Friday, February 12, 2016


So this arrived in the mail.

Its arrival wasn't a surprise. Not when my Facebook friends who also rode PBP were posting pictures of their manilla envelopes and its contents soon after delivery. But still. I had that little doubt - that little "what if ..." and "when ..." - that only went away when I finally saw the envelope, saw the stamps from France and felt the heft of the newly delivered package.

The surprise came when I opened the envelope. Opening the brevet card that I carried from Paris to Brest to Paris released an unexpected flood of memories. Memories of walking into controls at all hours of the day and night. Memories of joy, uncertainty, frustration, determination, desperation, exultation. During the ride, my only thought about this card, this little booklet, was DO NOT LOSE IT. No matter what, no matter where, this is your proof of passage. Keep it safe.

Now, opening the booklet months later, long after mission accomplished, I take the time to see its stamps for the first time. Each one is unique. Together they create a passport of a  memorable journey in France. I leaf through the book, watch the video, and polish the medal with my breath and sleeve. For a moment, I relive the dream that was PBP. The package, and it contents, eventually go onto a bookshelf. Perhaps they will go into a frame then again, perhaps not. For now, I look at the trinkets. I remember. 

I plan. 

There's always another ride.


  1. Agree the brevet card is maybe the best memento of the event. Very wise of the ACP to provide us with the lanyard and waterproof pouch for the card. In my sleep-deprived state, I'm just glad that I did not forget to get the card signed/stamped. About the magazine or brochure: I was very impressed how the towns hosting controls honestly assessed their performance and vowed even better work next time. 2019 is on my mind. PBP #L008.
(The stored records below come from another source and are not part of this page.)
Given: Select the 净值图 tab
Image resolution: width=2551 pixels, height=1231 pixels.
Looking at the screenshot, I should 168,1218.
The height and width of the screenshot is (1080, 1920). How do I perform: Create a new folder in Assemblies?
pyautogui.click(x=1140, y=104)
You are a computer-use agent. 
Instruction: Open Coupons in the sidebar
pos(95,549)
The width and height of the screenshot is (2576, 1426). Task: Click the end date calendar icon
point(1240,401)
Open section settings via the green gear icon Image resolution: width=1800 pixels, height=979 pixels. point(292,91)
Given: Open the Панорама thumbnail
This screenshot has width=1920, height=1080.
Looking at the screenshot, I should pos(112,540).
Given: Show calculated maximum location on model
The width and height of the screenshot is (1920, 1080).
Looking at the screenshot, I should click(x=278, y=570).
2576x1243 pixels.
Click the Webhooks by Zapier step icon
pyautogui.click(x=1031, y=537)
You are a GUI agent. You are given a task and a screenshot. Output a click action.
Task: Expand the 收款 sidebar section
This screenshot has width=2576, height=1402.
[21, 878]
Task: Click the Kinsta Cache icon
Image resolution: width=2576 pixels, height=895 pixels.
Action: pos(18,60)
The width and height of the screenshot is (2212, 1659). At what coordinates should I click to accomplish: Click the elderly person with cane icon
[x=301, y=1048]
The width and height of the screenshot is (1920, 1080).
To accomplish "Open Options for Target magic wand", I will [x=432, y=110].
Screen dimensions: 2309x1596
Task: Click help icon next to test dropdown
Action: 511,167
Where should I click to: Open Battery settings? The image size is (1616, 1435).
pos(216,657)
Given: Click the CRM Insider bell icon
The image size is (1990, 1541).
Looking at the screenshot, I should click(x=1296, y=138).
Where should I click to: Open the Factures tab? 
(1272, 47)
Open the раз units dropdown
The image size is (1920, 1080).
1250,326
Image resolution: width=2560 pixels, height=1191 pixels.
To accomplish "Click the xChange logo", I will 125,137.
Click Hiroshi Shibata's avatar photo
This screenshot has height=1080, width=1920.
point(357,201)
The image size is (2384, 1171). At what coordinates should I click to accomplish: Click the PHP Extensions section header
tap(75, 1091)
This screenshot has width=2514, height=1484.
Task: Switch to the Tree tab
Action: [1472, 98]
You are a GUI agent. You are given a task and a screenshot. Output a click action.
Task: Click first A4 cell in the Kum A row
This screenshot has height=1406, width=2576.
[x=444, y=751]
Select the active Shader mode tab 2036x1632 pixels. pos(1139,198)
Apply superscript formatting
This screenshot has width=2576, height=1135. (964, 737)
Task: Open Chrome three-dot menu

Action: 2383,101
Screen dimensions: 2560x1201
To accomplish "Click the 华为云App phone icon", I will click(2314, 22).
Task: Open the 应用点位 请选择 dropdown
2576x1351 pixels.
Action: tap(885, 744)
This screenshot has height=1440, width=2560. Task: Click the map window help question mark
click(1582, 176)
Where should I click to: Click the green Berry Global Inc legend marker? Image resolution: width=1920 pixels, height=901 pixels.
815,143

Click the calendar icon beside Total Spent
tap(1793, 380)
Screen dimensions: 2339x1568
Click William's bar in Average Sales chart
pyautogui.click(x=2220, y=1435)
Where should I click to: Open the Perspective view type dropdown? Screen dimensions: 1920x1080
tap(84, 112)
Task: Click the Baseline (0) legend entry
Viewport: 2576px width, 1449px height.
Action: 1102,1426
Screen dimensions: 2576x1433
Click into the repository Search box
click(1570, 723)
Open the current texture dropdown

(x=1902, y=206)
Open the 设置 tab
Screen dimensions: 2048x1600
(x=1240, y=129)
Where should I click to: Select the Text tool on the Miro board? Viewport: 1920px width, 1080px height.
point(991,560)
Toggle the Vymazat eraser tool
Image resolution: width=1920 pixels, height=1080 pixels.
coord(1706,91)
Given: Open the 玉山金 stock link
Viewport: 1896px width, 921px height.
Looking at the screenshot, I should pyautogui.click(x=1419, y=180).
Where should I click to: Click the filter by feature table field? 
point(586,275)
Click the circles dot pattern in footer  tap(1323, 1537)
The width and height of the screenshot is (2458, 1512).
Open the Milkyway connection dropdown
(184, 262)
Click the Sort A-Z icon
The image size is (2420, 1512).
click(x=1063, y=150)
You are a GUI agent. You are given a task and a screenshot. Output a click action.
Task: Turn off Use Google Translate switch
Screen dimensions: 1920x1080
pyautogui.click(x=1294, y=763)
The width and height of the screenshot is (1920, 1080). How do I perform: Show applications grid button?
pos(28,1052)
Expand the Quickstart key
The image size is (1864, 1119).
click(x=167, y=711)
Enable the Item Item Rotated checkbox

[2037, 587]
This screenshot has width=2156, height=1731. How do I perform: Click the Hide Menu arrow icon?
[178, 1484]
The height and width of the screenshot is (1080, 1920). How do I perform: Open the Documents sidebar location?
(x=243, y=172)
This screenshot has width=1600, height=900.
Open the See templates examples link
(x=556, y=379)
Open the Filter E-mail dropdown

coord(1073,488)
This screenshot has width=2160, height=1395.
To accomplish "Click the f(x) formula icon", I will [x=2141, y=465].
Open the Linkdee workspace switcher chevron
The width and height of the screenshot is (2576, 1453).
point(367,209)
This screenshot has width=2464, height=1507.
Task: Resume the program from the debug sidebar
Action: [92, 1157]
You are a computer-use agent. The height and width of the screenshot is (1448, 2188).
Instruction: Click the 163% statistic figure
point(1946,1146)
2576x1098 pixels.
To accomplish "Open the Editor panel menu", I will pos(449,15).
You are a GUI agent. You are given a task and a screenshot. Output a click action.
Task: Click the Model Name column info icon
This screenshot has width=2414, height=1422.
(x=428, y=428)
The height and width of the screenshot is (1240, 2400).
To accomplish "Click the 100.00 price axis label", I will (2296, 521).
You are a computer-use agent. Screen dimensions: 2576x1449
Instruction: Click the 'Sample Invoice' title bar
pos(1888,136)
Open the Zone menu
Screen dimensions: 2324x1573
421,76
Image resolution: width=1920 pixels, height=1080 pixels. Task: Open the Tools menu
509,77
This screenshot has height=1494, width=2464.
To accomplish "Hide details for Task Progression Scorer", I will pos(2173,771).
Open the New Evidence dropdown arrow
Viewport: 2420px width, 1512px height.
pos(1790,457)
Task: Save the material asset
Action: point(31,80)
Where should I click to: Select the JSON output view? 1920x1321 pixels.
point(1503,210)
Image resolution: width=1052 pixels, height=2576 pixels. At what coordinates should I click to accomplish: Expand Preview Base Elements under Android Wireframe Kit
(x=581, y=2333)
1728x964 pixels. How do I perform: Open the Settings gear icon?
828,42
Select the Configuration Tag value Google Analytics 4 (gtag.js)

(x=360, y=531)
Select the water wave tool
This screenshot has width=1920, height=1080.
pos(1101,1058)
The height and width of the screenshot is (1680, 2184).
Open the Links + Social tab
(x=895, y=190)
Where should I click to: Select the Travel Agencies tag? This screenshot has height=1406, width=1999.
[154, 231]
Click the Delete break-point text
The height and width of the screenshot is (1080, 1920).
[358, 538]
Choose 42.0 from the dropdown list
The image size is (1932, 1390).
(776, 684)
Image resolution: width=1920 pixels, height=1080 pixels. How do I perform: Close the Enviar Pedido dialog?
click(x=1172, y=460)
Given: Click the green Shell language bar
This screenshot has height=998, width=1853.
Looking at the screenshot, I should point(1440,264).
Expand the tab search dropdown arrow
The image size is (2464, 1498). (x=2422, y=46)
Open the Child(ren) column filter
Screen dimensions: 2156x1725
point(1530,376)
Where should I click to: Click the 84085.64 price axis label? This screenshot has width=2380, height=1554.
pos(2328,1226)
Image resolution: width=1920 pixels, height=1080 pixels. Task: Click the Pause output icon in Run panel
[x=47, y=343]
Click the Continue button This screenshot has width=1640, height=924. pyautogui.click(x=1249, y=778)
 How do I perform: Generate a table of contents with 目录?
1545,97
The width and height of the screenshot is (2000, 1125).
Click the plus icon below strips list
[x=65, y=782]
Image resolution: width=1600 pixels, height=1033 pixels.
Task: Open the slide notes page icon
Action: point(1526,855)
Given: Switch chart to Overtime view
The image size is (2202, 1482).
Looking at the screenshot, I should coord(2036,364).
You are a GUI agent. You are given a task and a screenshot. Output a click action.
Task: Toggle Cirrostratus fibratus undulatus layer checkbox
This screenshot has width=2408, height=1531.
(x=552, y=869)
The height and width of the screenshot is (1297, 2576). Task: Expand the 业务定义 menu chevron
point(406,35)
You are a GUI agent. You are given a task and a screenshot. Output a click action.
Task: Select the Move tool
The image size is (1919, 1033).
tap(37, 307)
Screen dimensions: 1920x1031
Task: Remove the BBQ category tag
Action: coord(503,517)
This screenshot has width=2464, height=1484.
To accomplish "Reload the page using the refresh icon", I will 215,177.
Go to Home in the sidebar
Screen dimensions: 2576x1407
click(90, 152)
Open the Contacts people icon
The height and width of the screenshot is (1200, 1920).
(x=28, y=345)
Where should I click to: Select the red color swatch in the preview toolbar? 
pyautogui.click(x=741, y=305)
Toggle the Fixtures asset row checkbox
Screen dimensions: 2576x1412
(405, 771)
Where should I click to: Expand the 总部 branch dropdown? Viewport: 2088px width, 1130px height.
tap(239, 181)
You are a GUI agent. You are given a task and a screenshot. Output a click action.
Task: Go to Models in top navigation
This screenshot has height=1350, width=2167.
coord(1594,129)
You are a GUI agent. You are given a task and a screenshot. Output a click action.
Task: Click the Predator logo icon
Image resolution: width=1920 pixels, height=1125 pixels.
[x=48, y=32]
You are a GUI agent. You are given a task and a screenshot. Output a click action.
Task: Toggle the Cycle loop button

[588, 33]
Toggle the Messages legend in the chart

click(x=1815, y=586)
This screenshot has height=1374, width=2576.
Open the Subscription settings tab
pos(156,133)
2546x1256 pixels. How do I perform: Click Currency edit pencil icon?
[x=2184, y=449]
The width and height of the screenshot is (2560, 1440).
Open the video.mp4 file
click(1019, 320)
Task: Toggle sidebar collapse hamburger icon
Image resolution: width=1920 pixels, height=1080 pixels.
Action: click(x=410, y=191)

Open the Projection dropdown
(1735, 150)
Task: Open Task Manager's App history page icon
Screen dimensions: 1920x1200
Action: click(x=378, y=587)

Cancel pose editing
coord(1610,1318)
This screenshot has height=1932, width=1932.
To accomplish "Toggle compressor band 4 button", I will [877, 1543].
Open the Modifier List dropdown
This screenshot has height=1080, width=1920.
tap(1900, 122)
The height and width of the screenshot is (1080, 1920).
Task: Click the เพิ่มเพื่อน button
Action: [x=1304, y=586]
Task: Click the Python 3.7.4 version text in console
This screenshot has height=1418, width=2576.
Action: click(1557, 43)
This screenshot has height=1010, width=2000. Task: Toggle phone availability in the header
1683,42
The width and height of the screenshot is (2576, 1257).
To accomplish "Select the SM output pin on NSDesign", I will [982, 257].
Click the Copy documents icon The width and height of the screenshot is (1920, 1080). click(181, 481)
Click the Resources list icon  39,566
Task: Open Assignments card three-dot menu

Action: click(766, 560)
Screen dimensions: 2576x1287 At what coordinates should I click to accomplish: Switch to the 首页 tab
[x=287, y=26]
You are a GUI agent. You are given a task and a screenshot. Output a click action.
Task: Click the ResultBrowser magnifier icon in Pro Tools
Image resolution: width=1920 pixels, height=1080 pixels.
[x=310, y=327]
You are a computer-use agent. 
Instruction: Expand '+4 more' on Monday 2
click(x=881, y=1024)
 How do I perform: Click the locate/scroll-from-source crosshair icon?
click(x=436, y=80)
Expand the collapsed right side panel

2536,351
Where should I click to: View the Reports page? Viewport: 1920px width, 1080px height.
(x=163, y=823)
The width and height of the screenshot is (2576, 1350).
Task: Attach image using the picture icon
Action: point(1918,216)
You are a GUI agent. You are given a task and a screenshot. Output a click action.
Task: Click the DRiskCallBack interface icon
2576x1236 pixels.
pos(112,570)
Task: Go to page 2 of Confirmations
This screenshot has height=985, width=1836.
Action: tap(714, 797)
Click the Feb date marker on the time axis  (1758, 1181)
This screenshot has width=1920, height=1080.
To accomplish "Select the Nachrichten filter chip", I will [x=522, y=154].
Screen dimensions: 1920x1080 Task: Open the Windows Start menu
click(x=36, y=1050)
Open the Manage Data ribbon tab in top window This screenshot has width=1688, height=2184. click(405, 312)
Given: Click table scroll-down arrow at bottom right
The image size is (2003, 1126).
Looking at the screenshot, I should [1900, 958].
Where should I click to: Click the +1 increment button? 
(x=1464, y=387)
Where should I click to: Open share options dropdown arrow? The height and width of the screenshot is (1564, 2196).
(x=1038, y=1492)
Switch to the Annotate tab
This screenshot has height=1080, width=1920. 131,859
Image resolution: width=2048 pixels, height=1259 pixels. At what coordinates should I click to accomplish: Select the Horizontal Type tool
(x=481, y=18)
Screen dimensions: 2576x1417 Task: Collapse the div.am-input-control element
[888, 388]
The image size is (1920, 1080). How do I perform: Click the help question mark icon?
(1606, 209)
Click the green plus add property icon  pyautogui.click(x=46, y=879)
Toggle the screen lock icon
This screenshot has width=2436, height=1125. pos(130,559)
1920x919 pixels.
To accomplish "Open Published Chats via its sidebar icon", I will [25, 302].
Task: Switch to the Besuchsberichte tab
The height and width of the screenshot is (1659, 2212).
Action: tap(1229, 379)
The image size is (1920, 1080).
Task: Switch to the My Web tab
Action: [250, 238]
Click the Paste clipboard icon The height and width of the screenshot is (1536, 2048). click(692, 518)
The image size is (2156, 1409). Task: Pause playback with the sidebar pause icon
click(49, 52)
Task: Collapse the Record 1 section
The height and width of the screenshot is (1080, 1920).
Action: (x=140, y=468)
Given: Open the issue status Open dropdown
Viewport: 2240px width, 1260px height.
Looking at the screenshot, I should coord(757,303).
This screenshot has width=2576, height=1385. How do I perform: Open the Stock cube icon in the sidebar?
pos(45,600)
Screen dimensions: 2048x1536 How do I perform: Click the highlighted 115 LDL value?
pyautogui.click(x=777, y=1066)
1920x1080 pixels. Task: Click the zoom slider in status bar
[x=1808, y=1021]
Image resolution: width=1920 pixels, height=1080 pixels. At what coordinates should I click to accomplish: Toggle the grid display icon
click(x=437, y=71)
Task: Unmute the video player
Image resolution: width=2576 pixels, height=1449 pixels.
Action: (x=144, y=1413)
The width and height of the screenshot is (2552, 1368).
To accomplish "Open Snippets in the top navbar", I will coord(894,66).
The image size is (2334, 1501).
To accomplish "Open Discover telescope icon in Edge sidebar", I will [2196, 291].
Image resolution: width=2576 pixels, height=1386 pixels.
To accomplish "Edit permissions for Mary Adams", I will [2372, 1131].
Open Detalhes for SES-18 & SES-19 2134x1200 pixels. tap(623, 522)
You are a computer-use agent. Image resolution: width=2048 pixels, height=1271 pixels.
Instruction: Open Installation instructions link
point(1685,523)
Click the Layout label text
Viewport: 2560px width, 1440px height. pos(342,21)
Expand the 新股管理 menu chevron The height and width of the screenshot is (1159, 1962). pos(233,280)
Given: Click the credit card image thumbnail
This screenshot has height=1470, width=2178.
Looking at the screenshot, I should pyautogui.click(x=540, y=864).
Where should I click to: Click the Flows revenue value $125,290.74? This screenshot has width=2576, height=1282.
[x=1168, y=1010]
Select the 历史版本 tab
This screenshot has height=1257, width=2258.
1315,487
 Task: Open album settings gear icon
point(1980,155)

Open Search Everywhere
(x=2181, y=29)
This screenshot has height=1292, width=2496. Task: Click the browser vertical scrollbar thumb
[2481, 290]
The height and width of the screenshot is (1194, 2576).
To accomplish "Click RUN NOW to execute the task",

  2. I know what you mean. I did have a moment of "separation anxiety" when I had to turn in my brevet card at the finish line. Even though I did snap a pair of photos of the stamped pages before I gave it up, still, I hadn't actually held the card and looked at it during the ride, it was still a work in progress and unfinished business, until it was finished... then it was gone from my hands. To hold it now, to see the stamps and the handwriting of the times, is so special. I guess I should go and dig out my other three and time-travel...

    Mark Beaver L013

  3. I got two great souvenirs that day. Of course, the memory filled brevet card and I also received my birthday gift from my wife and son-a wonderfully bound photo album of our trip to Paris including my bike inspection, building the bike, the start, and photos of a memorable finish where they wisely brought me a long sleeve wool jersey.

    I have never done such a thing but I think last year's brevet trinkets deserve to be all put together in a frame or something so I can stare at them and dream the dream in my soon approaching senior years.

    I actually can't wait for 2019.

    Ed B (560)

  4. Your post makes me smile. Thanks for that. Those momentos are worth treasuring.